There’s another high profile, big money industry where women have been historically underrepresented. In the upper echelons of financial management and investment services, female workers have long been notoriously scarce.
Women in finance
Studies conducted by the Harvard Business School paint a tough picture for women: among senior roles in venture capital and private equity, women held just 9% and 6% of the positions, respectively. Hedge funds bring that number to lower depths: women occupied only 11% of senior management roles.
When it comes to balancing gender equality, finance has simply not kept pace with many other professional fields, such as law, academia, and medicine.
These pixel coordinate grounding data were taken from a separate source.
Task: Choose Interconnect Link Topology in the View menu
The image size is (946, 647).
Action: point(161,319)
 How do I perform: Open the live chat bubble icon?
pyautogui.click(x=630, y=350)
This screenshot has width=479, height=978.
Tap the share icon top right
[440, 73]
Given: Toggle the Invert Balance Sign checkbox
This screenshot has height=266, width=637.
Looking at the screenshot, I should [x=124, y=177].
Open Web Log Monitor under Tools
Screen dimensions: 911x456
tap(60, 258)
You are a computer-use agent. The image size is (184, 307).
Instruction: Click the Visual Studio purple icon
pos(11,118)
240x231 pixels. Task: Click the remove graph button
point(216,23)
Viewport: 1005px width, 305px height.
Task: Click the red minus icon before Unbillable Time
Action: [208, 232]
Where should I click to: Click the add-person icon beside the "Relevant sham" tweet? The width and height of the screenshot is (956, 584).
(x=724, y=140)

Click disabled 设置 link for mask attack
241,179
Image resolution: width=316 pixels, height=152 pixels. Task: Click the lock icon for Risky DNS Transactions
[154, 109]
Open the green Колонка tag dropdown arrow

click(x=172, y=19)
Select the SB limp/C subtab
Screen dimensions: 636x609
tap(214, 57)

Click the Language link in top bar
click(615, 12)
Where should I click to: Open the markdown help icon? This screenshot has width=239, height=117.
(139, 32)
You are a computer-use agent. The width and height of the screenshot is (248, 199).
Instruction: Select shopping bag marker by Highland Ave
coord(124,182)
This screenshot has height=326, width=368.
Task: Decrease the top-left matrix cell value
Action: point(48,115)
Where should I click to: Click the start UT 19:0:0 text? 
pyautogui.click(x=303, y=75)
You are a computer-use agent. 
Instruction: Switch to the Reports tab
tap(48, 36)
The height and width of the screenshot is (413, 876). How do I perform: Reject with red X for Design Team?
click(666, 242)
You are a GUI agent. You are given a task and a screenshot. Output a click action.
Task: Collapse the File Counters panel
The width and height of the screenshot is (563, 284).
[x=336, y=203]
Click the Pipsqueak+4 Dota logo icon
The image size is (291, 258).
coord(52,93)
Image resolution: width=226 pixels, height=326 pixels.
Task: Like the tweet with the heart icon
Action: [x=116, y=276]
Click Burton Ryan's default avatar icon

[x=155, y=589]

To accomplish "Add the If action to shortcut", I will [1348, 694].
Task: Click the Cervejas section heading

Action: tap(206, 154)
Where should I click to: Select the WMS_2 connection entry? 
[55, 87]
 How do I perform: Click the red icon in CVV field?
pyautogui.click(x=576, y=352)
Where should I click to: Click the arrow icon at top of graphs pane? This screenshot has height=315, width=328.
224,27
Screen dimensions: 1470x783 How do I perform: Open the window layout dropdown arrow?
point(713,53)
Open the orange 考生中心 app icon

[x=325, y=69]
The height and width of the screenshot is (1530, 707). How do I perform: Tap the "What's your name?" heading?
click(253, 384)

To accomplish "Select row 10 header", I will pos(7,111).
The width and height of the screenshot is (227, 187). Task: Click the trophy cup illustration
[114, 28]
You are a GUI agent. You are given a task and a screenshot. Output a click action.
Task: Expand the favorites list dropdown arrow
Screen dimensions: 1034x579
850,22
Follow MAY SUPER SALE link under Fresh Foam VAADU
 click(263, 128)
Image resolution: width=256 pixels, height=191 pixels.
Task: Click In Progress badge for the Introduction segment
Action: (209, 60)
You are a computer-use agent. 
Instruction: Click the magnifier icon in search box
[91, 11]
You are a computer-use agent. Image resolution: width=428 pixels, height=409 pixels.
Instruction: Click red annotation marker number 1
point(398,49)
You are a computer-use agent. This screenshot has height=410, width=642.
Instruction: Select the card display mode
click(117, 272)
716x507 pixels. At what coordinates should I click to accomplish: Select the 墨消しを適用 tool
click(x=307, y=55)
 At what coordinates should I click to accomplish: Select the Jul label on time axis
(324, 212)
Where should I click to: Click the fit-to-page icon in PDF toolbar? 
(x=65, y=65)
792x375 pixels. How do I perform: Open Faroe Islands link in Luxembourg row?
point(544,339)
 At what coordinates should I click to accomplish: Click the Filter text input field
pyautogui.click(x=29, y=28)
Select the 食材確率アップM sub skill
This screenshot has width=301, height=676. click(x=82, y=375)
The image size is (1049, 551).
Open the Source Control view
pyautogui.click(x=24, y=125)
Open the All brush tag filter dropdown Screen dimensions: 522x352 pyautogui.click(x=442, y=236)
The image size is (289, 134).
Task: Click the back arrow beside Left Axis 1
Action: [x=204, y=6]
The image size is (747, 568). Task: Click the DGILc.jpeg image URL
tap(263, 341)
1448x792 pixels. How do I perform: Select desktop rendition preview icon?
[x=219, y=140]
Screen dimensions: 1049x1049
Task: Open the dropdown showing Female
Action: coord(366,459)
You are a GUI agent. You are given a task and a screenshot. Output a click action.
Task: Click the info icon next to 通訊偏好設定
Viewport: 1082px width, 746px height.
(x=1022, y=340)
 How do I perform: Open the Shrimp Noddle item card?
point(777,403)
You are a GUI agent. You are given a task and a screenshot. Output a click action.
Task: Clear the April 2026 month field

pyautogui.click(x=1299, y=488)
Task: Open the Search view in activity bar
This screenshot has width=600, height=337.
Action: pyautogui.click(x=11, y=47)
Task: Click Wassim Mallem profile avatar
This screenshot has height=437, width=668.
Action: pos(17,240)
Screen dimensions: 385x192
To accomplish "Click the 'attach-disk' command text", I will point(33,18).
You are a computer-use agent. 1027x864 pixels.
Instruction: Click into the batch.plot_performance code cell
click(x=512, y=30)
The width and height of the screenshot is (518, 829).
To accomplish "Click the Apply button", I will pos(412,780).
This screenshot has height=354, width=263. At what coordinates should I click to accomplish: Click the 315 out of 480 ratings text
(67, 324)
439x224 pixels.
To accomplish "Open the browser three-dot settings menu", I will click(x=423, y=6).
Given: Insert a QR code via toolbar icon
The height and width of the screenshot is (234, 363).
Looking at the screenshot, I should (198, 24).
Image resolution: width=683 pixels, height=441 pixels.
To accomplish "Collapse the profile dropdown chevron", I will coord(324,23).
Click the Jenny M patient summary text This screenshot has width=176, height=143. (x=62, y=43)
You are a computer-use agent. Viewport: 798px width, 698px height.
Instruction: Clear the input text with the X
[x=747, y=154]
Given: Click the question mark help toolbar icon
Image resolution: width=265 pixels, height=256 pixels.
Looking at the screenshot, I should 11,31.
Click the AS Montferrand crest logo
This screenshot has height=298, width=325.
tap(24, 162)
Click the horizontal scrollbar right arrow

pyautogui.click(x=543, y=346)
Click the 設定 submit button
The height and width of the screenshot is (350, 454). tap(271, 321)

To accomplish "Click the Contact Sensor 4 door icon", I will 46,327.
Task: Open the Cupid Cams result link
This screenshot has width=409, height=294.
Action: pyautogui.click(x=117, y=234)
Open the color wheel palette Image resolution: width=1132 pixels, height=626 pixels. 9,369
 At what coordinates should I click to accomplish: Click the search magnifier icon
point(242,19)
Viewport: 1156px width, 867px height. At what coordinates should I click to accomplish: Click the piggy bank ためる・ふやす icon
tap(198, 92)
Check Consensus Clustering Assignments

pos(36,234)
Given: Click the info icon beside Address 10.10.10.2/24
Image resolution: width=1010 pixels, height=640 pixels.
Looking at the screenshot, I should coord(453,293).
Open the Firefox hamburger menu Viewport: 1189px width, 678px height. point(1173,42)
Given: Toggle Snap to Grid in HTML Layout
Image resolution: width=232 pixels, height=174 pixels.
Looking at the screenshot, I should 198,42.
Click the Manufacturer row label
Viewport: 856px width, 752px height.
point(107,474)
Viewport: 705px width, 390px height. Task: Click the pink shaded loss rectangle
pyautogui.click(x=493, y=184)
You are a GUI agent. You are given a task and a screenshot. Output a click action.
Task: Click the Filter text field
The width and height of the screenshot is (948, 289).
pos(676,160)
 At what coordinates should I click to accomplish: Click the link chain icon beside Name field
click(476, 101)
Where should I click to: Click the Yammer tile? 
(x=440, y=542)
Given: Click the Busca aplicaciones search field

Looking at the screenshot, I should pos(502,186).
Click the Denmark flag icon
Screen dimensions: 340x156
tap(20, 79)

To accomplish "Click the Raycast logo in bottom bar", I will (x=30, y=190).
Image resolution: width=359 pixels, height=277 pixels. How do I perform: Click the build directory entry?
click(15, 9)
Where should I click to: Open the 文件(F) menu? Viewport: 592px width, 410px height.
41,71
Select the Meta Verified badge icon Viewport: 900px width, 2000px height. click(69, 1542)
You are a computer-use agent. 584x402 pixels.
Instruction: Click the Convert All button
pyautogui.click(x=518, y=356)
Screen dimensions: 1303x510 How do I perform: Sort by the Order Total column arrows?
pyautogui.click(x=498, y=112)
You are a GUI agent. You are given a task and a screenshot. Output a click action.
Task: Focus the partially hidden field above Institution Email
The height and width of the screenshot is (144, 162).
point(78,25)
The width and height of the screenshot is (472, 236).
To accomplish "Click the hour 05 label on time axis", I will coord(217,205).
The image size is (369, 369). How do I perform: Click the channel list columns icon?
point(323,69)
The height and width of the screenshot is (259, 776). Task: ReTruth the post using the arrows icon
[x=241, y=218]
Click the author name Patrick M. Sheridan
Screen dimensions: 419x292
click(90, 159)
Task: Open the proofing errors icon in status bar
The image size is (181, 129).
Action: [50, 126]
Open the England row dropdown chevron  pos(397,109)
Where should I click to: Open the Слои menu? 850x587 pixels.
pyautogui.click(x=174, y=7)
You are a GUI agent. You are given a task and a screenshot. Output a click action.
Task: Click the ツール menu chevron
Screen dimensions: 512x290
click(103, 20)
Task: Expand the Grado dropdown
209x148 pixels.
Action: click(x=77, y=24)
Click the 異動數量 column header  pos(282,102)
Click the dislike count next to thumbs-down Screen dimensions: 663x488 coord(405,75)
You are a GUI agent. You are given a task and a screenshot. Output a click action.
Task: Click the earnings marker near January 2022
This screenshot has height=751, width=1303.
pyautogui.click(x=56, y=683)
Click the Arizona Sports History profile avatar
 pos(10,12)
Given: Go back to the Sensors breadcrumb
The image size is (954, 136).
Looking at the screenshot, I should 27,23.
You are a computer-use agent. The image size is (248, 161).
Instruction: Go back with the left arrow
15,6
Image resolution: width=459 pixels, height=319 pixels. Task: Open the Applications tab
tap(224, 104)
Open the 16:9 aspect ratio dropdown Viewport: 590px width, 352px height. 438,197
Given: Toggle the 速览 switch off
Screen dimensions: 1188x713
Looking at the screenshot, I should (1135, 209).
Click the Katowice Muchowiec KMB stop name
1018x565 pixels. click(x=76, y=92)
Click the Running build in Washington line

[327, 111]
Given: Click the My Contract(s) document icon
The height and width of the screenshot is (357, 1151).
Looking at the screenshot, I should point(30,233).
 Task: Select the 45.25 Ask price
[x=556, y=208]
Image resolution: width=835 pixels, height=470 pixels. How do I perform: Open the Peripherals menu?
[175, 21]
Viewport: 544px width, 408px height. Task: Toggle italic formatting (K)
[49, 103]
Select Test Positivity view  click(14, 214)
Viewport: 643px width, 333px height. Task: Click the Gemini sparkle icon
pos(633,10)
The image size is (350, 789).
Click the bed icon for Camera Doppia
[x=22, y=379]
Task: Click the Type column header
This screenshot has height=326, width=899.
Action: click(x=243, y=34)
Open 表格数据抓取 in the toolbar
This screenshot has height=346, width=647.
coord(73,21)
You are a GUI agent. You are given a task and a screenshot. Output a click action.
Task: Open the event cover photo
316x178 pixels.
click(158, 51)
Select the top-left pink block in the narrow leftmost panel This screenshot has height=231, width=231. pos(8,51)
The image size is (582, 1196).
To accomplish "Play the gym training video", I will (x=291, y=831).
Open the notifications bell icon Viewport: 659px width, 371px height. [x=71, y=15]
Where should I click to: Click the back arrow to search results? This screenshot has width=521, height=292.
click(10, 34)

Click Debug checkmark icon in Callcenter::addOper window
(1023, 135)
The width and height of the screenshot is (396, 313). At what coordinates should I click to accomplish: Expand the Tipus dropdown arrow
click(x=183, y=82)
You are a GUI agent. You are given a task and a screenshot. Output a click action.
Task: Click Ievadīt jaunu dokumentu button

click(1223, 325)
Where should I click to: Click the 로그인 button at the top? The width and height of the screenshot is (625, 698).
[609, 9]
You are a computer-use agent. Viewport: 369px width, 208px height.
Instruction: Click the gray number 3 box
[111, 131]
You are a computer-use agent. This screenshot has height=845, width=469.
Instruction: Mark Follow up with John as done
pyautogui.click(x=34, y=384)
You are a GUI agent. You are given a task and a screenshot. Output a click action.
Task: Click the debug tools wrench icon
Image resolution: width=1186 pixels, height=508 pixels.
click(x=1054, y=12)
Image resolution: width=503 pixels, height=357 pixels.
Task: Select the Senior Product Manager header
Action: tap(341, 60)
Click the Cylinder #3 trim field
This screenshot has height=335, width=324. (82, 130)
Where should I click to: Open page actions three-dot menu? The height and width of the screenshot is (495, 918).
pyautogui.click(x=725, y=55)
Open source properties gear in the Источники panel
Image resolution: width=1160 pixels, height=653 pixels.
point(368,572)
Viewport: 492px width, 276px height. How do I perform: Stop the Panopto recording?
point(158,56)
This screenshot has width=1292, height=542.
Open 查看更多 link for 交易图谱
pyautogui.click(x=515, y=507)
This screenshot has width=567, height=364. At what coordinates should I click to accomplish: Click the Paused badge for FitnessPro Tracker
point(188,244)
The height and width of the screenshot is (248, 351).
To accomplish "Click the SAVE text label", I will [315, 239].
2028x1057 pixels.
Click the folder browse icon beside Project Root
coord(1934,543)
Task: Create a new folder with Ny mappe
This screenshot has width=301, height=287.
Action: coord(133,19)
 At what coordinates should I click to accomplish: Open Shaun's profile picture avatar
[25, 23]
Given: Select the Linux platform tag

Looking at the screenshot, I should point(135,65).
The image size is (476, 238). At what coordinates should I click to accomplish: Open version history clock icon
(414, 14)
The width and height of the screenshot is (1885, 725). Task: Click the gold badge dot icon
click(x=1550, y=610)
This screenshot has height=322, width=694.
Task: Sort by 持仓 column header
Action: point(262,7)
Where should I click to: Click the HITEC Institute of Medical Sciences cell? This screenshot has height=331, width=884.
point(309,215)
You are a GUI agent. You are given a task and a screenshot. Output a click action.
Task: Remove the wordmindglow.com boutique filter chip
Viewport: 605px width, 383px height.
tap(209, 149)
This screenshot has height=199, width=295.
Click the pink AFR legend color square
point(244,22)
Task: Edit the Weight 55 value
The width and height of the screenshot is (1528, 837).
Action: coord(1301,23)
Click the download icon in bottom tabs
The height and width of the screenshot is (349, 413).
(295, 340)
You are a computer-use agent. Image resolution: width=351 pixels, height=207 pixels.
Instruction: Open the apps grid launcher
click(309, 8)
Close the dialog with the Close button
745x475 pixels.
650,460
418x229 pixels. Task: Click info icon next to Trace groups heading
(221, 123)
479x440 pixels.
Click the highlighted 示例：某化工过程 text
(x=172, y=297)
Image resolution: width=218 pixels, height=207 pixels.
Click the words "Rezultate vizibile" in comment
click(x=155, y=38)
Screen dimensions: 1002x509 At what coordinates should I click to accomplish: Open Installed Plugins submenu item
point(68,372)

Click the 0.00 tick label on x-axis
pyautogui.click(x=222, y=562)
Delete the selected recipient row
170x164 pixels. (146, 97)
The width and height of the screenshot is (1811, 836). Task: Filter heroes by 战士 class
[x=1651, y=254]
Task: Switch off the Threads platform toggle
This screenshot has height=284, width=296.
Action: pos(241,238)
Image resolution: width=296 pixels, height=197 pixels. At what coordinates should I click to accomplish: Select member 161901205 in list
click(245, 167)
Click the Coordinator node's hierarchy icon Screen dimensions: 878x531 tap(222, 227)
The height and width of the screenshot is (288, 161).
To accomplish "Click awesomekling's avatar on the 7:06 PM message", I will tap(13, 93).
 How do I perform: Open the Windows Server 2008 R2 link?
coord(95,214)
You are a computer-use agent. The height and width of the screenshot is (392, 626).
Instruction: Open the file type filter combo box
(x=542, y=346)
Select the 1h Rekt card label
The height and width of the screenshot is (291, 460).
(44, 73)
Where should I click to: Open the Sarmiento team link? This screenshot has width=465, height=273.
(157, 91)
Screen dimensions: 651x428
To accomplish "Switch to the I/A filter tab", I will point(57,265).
That’s despite the fact that women now receive the majority of college degrees across every category, from bachelor’s degrees to doctorates.
- Gender equality in the finance industry is behind other fields, like medicine or academia.
- Women and men begin in parity at the start of their careers in finance, but the C-suite is still predominantly male in the financial sector.
- Organisations should offer programs to bring young females into the world of finance through internships and mentoring programs.
Yet while university classrooms and campus walkways are populated with more women than men, finance and business degrees still slightly remain the province of male students for the most part. For example, in 2019, 42% of students at the Harvard Business School, were women.
A 2018 report from McKinsey found that while male and females in finance begin their careers on equal footing, as the ladder rises, women only account for 19% of the positions of power (aka the C-suite).
From school to work
According to figures published by Glassdoor, men accounted for 61.5 percent of degrees in finance. And such numbers do not seem to be improving. Could low job satisfaction in the field play a role? The Mergis Group Women in Finance survey indicated that less than half of women in the fields of accounting and finance are satisfied with their careers.
Investing in young women
Declining numbers among women studying finance paired with low job satisfaction reports demand a creative solution to combat an acute problem.
Organizations programs and offerings should be designed to motivate, interest, and inspire young women to join the investment management and greater financial services field; study core finance, markets, and asset management concepts under the tutelage of business school professors, and professionals working in the field of finance.
The bottom line
By offering young women a training program that culminates in a resume-friendly certificate, organisations can help pave the way towards recruiters being able to identify promising women candidates in the field easily.